1. **Spotting Angle Relationships:**
* The last angle, $\frac{7\pi}{8}$, is really close to $\pi$! It's actually $\pi - \frac{\pi}{8}$. And I remember that $sin(\pi - \theta)$ is the same as $sin(\theta)$. So, $sin(\frac{7\pi}{8})$ is the same as $sin(\frac{\pi}{8})$. This means $sin^4(\frac{7\pi}{8})$ is the same as $sin^4(\frac{\pi}{8})$.
* Now, let's look at $\frac{5\pi}{8}$. That's $\frac{\pi}{2} + \frac{\pi}{8}$. And I know that $sin(\frac{\pi}{2} + \theta)$ is the same as $cos(\theta)$. So, $sin(\frac{5\pi}{8})$ is the same as $cos(\frac{\pi}{8})$. This means $sin^4(\frac{5\pi}{8})$ is the same as $cos^4(\frac{\pi}{8})$.
* Next, $\frac{3\pi}{8}$. That's $\frac{\pi}{2} - \frac{\pi}{8}$. And I know that $sin(\frac{\pi}{2} - \theta)$ is also the same as $cos(\theta)$. So, $sin(\frac{3\pi}{8})$ is the same as $cos(\frac{\pi}{8})$. This means $sin^4(\frac{3\pi}{8})$ is the same as $cos^4(\frac{\pi}{8})$.
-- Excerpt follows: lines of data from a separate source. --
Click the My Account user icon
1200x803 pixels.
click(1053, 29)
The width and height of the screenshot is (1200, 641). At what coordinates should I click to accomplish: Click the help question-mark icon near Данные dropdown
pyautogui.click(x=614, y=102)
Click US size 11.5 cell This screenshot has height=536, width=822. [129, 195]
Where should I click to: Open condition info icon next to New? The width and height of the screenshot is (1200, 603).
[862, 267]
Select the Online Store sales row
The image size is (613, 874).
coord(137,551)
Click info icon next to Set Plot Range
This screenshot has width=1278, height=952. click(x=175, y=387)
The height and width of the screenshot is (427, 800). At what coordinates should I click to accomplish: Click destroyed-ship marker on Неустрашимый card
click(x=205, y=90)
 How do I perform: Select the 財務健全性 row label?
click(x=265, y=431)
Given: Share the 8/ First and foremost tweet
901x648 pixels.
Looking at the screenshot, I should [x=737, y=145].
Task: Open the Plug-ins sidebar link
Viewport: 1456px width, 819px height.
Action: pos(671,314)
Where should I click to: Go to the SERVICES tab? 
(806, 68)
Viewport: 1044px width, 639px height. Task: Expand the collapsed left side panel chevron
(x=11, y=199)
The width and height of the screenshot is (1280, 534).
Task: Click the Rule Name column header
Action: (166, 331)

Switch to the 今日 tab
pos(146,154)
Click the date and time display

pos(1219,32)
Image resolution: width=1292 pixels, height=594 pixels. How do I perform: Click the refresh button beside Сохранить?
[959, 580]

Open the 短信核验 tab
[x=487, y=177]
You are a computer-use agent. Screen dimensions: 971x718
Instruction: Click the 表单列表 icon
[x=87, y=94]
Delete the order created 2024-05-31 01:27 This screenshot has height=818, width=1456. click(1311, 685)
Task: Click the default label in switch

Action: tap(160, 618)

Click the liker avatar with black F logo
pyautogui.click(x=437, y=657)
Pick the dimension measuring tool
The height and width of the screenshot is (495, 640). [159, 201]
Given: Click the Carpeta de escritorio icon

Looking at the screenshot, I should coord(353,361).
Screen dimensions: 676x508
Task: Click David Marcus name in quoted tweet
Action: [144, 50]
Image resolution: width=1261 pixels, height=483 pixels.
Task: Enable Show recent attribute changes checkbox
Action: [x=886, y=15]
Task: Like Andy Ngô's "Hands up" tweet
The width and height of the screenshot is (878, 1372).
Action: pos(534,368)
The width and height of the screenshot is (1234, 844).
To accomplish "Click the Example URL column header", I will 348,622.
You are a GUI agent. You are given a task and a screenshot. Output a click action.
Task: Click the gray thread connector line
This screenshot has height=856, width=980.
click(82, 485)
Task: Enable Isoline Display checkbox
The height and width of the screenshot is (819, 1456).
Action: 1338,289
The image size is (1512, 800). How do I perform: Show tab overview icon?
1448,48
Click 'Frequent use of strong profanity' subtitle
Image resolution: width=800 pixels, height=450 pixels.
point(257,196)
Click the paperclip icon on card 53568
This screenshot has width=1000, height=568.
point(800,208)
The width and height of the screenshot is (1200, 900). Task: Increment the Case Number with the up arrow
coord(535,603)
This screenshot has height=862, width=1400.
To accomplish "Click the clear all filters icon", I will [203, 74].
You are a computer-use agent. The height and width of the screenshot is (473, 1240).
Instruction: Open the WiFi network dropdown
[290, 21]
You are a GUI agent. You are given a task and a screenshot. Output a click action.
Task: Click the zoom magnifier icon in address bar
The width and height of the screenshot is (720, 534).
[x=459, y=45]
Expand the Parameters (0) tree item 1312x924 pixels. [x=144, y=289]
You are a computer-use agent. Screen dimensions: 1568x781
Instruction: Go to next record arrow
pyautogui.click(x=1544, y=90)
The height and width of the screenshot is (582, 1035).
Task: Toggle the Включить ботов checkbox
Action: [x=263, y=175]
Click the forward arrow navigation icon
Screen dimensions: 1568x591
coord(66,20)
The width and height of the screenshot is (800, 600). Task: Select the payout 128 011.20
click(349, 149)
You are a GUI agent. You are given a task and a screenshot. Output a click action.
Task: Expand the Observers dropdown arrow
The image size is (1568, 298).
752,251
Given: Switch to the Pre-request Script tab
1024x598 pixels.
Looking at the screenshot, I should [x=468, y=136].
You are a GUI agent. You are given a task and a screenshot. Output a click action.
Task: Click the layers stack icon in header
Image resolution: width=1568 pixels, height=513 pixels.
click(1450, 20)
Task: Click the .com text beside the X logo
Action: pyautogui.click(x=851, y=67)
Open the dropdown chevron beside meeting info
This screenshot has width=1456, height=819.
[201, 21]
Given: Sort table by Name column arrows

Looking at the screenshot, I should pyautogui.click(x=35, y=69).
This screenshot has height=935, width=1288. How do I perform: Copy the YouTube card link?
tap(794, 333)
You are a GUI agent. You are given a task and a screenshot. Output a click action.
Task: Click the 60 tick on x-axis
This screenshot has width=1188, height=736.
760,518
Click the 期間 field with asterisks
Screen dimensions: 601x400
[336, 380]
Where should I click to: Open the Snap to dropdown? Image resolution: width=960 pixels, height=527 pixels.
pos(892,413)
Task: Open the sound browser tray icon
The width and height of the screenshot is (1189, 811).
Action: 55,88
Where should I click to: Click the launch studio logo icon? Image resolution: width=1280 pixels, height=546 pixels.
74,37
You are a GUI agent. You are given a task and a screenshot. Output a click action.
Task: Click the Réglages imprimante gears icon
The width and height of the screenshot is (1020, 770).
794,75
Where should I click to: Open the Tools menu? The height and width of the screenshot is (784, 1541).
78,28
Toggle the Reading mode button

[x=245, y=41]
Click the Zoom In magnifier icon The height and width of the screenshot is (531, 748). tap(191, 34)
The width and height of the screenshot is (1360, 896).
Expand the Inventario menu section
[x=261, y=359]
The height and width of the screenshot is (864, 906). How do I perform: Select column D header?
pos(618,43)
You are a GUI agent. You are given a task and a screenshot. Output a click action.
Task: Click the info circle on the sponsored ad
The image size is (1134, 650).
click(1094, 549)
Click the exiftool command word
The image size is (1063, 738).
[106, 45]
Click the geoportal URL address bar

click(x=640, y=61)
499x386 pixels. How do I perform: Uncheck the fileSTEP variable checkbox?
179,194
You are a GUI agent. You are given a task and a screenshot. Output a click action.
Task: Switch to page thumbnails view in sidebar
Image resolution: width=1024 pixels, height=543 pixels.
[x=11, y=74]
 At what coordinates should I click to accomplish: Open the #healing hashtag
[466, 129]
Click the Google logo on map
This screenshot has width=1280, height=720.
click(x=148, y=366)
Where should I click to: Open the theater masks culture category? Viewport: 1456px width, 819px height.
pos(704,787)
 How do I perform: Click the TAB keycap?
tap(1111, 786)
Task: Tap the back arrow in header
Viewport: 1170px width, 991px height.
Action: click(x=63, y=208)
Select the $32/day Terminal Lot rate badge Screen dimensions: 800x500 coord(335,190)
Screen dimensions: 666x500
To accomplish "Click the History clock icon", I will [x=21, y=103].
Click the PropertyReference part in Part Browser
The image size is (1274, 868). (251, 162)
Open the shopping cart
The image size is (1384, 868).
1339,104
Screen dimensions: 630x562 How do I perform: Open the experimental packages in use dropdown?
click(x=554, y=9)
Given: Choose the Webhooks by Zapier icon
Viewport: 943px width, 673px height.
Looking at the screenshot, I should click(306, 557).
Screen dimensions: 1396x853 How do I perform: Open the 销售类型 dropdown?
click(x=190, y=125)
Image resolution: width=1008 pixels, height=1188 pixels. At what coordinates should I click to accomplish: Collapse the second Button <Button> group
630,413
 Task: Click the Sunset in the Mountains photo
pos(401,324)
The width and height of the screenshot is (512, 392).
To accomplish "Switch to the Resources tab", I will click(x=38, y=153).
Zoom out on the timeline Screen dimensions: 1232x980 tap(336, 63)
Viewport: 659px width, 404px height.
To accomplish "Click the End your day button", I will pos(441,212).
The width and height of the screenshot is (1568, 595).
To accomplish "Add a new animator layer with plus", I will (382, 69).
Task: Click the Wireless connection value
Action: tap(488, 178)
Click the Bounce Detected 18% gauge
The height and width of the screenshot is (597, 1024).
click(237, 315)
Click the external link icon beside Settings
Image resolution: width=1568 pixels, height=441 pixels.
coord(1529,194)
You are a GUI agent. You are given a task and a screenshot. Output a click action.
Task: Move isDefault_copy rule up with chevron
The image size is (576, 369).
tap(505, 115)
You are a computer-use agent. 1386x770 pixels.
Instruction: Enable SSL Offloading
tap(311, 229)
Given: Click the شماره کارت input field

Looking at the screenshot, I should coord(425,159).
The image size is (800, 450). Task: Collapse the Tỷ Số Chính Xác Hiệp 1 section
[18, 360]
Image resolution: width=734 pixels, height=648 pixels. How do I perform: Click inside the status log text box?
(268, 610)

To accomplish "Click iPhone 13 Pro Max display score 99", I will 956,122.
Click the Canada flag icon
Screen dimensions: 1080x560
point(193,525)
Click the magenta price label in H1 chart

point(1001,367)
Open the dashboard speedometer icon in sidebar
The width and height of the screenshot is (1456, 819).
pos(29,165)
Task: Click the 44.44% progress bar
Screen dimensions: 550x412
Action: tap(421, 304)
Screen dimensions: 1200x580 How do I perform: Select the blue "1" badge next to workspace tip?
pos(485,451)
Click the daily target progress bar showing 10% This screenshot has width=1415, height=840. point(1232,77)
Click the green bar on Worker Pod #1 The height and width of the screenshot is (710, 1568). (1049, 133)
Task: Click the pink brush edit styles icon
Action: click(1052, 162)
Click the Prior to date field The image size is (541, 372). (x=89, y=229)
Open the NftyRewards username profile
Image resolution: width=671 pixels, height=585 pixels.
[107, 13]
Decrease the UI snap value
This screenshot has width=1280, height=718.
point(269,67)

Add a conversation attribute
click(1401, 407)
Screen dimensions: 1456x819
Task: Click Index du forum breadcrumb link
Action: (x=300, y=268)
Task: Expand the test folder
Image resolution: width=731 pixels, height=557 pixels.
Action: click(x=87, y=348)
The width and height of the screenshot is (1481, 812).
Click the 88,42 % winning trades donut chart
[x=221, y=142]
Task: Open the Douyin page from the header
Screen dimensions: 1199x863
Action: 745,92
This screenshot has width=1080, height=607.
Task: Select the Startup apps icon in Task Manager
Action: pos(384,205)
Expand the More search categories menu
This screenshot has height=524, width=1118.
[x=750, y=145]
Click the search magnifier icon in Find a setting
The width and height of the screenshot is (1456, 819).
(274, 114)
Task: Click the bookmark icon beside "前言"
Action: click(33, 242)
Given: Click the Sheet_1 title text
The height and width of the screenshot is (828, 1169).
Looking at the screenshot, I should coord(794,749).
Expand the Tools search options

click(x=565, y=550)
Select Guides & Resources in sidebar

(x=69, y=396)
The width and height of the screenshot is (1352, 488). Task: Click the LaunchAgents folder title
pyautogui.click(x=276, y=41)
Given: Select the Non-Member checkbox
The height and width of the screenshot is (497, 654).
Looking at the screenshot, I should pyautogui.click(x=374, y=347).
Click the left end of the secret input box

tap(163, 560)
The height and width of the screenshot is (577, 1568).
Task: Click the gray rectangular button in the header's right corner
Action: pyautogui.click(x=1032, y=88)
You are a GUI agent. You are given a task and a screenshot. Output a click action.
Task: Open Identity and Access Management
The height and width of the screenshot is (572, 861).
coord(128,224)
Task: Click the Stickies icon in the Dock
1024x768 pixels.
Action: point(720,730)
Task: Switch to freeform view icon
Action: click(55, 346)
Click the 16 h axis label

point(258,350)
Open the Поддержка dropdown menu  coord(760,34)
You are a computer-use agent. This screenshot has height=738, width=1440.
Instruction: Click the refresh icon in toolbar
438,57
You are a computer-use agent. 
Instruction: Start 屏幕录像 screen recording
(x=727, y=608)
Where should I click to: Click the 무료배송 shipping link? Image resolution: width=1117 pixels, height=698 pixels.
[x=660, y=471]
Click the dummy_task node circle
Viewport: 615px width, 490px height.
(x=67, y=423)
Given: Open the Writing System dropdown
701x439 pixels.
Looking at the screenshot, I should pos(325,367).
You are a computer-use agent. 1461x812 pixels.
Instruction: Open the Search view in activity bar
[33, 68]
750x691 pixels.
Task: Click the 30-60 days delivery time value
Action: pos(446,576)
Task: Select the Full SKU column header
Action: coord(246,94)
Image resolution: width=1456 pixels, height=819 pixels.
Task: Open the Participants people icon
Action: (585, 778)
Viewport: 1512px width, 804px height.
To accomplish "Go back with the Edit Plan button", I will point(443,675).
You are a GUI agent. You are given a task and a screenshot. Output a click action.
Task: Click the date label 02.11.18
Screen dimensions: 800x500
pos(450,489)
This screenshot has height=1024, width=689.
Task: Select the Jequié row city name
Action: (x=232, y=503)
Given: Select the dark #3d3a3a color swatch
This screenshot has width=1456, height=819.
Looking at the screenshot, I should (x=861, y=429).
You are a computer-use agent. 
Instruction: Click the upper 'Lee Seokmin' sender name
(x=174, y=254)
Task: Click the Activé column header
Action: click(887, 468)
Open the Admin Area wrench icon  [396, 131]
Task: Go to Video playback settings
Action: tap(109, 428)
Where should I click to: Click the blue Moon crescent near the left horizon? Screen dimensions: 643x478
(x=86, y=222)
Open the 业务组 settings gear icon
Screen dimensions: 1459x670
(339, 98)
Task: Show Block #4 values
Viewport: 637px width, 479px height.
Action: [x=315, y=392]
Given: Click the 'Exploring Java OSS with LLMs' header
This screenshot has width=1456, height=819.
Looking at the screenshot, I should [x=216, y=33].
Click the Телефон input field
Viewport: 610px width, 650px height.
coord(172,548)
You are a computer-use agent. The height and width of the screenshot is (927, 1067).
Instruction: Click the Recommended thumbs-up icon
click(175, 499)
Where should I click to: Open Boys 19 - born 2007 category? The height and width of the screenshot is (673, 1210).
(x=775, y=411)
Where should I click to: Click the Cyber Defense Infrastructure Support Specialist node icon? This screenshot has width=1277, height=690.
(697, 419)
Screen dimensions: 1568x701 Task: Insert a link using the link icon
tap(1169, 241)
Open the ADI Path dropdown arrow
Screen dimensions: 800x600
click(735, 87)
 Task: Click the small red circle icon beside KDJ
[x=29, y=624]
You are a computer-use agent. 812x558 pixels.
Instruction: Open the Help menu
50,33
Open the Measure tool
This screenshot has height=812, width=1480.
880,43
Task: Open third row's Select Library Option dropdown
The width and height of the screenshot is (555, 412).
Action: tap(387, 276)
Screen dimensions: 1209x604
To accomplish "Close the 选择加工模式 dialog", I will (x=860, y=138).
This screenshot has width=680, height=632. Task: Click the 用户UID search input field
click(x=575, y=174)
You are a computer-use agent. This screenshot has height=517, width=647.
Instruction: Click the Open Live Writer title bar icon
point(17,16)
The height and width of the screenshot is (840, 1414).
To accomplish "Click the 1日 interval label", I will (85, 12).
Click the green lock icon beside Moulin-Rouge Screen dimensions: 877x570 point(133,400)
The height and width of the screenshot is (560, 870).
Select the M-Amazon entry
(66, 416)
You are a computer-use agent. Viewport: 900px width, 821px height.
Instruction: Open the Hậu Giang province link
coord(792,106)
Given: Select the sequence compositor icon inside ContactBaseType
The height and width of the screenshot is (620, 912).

2. **Simplifying the Expression:**
Now I can rewrite the whole big problem:
$sin^4(\frac{\pi}{8}) + cos^4(\frac{\pi}{8}) + cos^4(\frac{\pi}{8}) + sin^4(\frac{\pi}{8})$
Wow, that looks much simpler! I have two $sin^4(\frac{\pi}{8})$ terms and two $cos^4(\frac{\pi}{8})$ terms.
So it's $2 \times sin^4(\frac{\pi}{8}) + 2 \times cos^4(\frac{\pi}{8})$, which is $2 \times (sin^4(\frac{\pi}{8}) + cos^4(\frac{\pi}{8}))$.

3. **Using a Common Identity:**
I know a cool trick for $a^4 + b^4$. It's like $(a^2 + b^2)^2 - 2a^2b^2$.
So, $sin^4(\frac{\pi}{8}) + cos^4(\frac{\pi}{8})$ is $(sin^2(\frac{\pi}{8}) + cos^2(\frac{\pi}{8}))^2 - 2sin^2(\frac{\pi}{8})cos^2(\frac{\pi}{8})$.
And the best part is, $sin^2(\theta) + cos^2(\theta)$ is always equal to 1!
So, the first part becomes $1^2 = 1$.
The expression turns into $1 - 2sin^2(\frac{\pi}{8})cos^2(\frac{\pi}{8})$.

4. **Using the Double Angle Identity:**
I also remember that $sin(2\theta) = 2sin(\theta)cos(\theta)$.
If I square both sides, $sin^2(2\theta) = (2sin(\theta)cos(\theta))^2 = 4sin^2(\theta)cos^2(\theta)$.
This means $2sin^2(\theta)cos^2(\theta)$ is equal to $\frac{1}{2}sin^2(2\theta)$.
So, I can replace the $2sin^2(\frac{\pi}{8})cos^2(\frac{\pi}{8})$ part with $\frac{1}{2}sin^2(2 \times \frac{\pi}{8})$.
$2 \times \frac{\pi}{8}$ is $\frac{2\pi}{8}$, which simplifies to $\frac{\pi}{4}$.
So, the expression becomes $1 - \frac{1}{2}sin^2(\frac{\pi}{4})$.

5. **Final Calculation:**
Now I just need to remember what $sin(\frac{\pi}{4})$ is. It's $\frac{\sqrt{2}}{2}$!
So, $sin^2(\frac{\pi}{4})$ is $(\frac{\sqrt{2}}{2})^2 = \frac{2}{4} = \frac{1}{2}$.
Plugging this back in: $1 - \frac{1}{2} \times \frac{1}{2} = 1 - \frac{1}{4} = \frac{3}{4}$.

But wait! I had a '2' outside the whole thing from step 2!
So the full answer is $2 \times (\frac{3}{4}) = \frac{6}{4} = \frac{3}{2}$.

And that's how I got the answer! It's all about breaking down the big problem into smaller, friendlier pieces using what I know about angles and sines and cosines!